Dans votre article "l'Europe du semiconducteur vacille", vous sollicitez des idées pour le chroniqueur de service. Tant pis pour vous.

La taille des sites de production est évidemment un facteur important pour la compétitivité des produits, grâce aux économies d'échelle, comme votre papier le souligne. Mon message vise à mettre en évidence qu'il est un autre facteur d'économie fort important: l'acquisition des connaissances au moindre coût. Un autre atout de ceux qui savent produire à bas coût est qu'ils se voient offrir les technologies de leur client. Ils obtiennent également, dans une large mesure, les connaissances associées en matière de conception.

Cette modalité de progression technique n'est pas accessible aux fabricants européens, qui ne fabriquent pas pour les autres. Mais les industriels européens, friands de grands et coûteux projets coopératifs, devraient se demander s'il n'est pas des sources de connaissance qu'ils négligent. Il est intéressant de constater qu'il est facile à quiconque de proposer des innovations à des entreprises telles que IBM, Intel, Xerox, etc. Dans ces entreprises, un service spécialisé examine les "submitted ideas", en relation avec les experts techniques internes et le département de propriété industrielle. Au bout de quelques semaines, ce type d'organisation répond à la proposition. Il permet à ces entreprises d'être ouvertes aux innovations de rupture (pour le moyen et le long terme), à un très faible coût, alors que les innovations incrémentales visant le court terme sont plutôt l'objet de concessions de licenses entre pairs, à un coût élevé.

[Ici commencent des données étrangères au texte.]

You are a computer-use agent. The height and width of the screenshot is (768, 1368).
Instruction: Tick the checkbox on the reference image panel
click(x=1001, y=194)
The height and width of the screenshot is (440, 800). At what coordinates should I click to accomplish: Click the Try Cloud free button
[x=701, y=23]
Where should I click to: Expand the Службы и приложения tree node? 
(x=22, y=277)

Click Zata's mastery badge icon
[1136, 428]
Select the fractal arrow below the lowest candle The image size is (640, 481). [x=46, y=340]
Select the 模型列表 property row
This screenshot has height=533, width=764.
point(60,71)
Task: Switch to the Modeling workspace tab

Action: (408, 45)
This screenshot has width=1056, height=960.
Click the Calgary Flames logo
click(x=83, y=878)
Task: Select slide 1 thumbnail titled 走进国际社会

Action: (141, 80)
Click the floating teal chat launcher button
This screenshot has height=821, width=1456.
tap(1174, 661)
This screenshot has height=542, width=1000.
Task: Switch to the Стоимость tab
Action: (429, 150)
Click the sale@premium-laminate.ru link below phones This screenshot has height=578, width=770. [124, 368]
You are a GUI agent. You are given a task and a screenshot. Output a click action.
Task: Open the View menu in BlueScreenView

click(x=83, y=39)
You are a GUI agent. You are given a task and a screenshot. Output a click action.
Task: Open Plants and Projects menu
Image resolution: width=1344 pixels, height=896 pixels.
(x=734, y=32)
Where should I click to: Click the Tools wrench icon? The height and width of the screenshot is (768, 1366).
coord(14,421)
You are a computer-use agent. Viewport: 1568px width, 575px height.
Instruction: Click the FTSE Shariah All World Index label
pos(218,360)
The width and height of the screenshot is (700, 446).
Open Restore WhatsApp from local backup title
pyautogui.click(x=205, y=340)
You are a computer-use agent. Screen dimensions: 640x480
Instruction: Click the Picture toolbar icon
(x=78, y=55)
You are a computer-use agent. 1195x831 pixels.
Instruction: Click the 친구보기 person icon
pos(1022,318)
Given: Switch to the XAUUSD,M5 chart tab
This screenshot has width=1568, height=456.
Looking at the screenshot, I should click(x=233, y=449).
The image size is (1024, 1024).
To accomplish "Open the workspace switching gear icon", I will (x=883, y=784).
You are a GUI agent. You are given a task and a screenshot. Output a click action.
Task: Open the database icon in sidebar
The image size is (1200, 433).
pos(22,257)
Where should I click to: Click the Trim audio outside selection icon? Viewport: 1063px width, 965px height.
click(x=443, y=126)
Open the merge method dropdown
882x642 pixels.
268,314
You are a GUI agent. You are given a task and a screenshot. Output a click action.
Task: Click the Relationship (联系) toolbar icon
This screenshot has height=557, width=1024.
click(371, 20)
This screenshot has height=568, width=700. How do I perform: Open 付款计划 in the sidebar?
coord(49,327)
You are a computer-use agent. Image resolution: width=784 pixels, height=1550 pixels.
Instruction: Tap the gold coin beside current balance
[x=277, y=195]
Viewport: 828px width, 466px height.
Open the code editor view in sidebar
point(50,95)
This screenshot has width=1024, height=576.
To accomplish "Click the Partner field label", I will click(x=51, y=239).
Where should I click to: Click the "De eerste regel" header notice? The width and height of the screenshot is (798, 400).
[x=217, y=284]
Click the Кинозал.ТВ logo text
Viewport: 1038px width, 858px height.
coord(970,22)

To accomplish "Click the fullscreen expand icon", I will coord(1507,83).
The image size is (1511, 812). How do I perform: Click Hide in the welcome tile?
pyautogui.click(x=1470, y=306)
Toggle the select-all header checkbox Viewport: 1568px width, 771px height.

J'aimerais ici prendre un exemple d'une innovation de notre entreprise, qui a initialement été décrite dans la presse française: il s'agit du procédé ZXtalk, présenté dans Electronique (No. 140, octobre 2003, pp. 57-61). La cession de notre premier brevet sur cette technique de réduction de l'écho et de la diaphonie dans les interconnexions rapides a été négociée avec plusieurs entreprises américaines, et conclue en moins de 3 mois. De plus, nous n'avons pas eu à courtiser nos acheteurs: ils avaient effectivement étudié nos brevets, ils ont posé des questions techniques ciblées et ont signé avec nous sans jamais demander à nous rencontrer. Quel contraste avec l'approche des industriels européens du semi-conducteur. Aucun d'entre eux n'est parvenu au stade de l'expression d'une question technique, et nos approches, répétées pendant plusieurs années, se sont invariablement perdues dans la bureaucratie. Ces interlocuteurs semblaient d'ailleurs être plus intéressés par l'incorporation éventuelle de nos idées dans des programmes de recherche européens, que par ces idées elles-mêmes. Quête de subsides et tenue de réunions sont les deux mamelles de la R&D française. Toujours est-il que dans le cas où des européens souhaiteraient maintenant utiliser ce brevet, il leur faudra payer le prix fort auprès de notre client, la société Rambus.

Ma conclusion est qu'il existe, pour les industriels européens du semiconducteur, un domaine dans lequel il leur serait facile de progresser: la veille technologique. Pour être pleinement opérationnelle au meilleur coût, cette activité doit être ouverte, dynamique, et orientée vers la négociation de l'obtention des connaissances et des droits permettant de les utiliser. Elle doit également savoir gérer le long terme, en contact avec les acteurs les plus variés. Ceci est peu coûteux. Les américains y excellent.

Veuillez accepter l'expression de mes sentiments les meilleurs.

   Frédéric Broydé
   Président d'Excem, Senior member of the IEEE.